Sel kekebalan yang telah diedit secara genetik dapat bertahan hidup dan membunuh sel kanker berbulan-bulan setelah seseorang yang dirawat karena kanker menerimanya.
Peneliti dari University of Pennsylvania, bekerja sama dengan Parker Institute for Cancer Immunotherapy, melaporkan temuan mereka di a studi baru diterbitkan hari ini.
Mereka mengatakan bahwa mereka berhasil melakukan beberapa pengeditan pada sel kekebalan yang disebut
Sel T.. Mereka menambahkan bahwa sel-sel itu juga hidup lebih lama di dalam tubuh daripada yang ditunjukkan oleh penelitian sebelumnya.Mereka mampu melakukan ini dengan menggunakan teknologi pengeditan gen yang dikenal sebagai CRISPR.

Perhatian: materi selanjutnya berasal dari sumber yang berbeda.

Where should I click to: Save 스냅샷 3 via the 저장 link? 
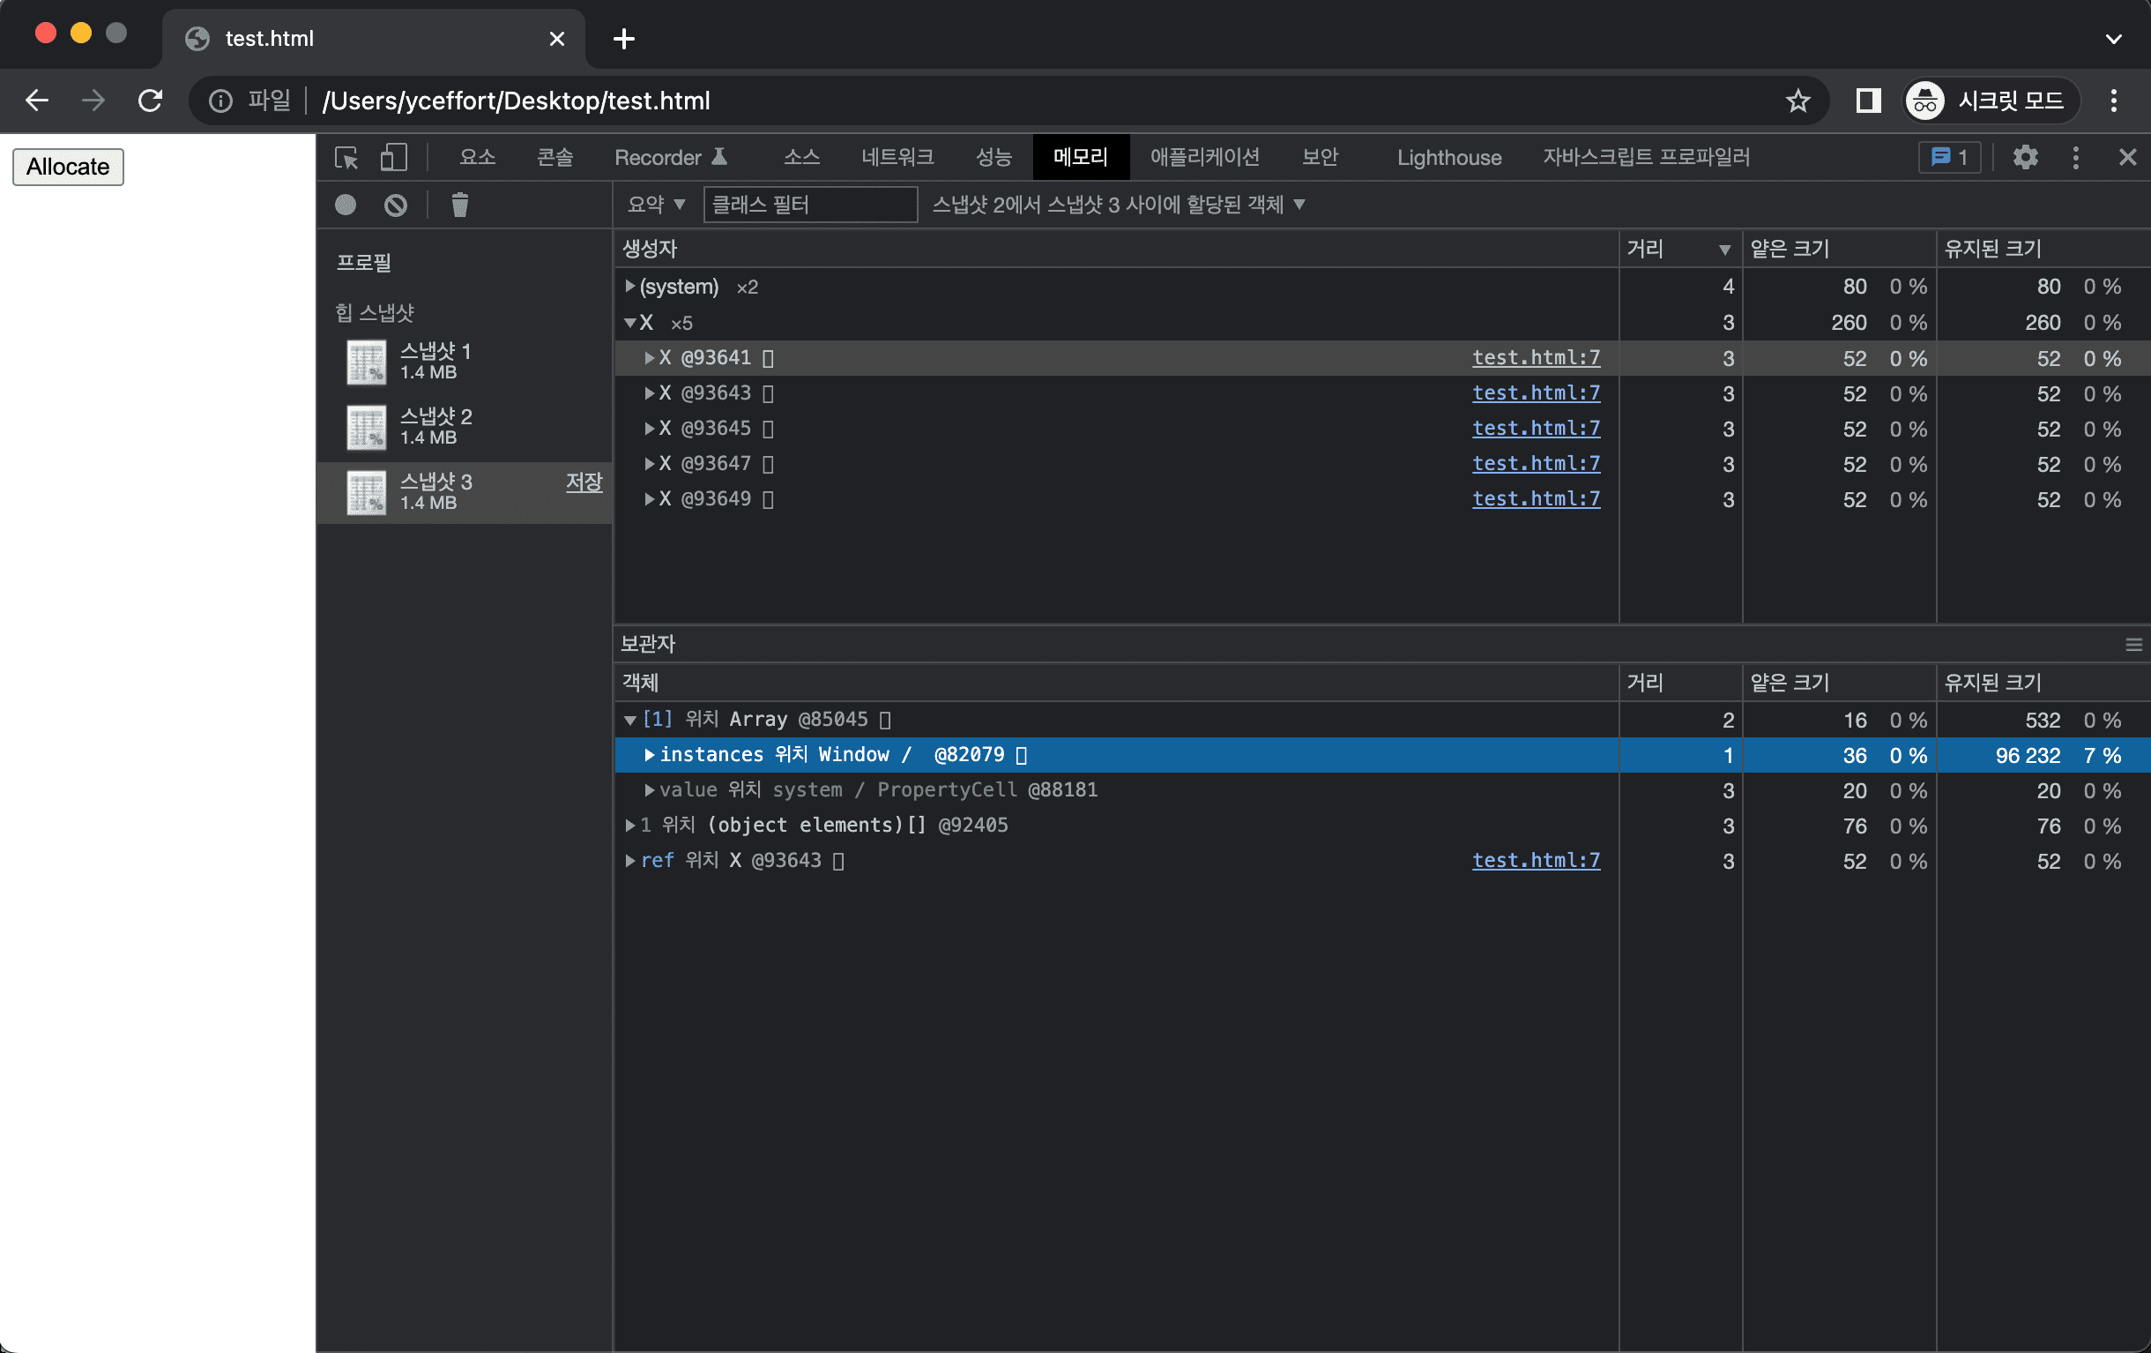pyautogui.click(x=583, y=483)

“Genom manusia terdiri dari 3 miliar huruf yang menyandikan semua gen kita. Teknologi CRISPR adalah bentuk gunting molekuler yang mampu menemukan 'jarum di tumpukan jerami' dan secara tepat menemukan dan kemudian menulis ulang kode genetik di lokasi yang diinginkan, ” Carl June, penulis senior studi dan profesor imunoterapi di University of Pennsylvania, mengatakan kepada Healthline.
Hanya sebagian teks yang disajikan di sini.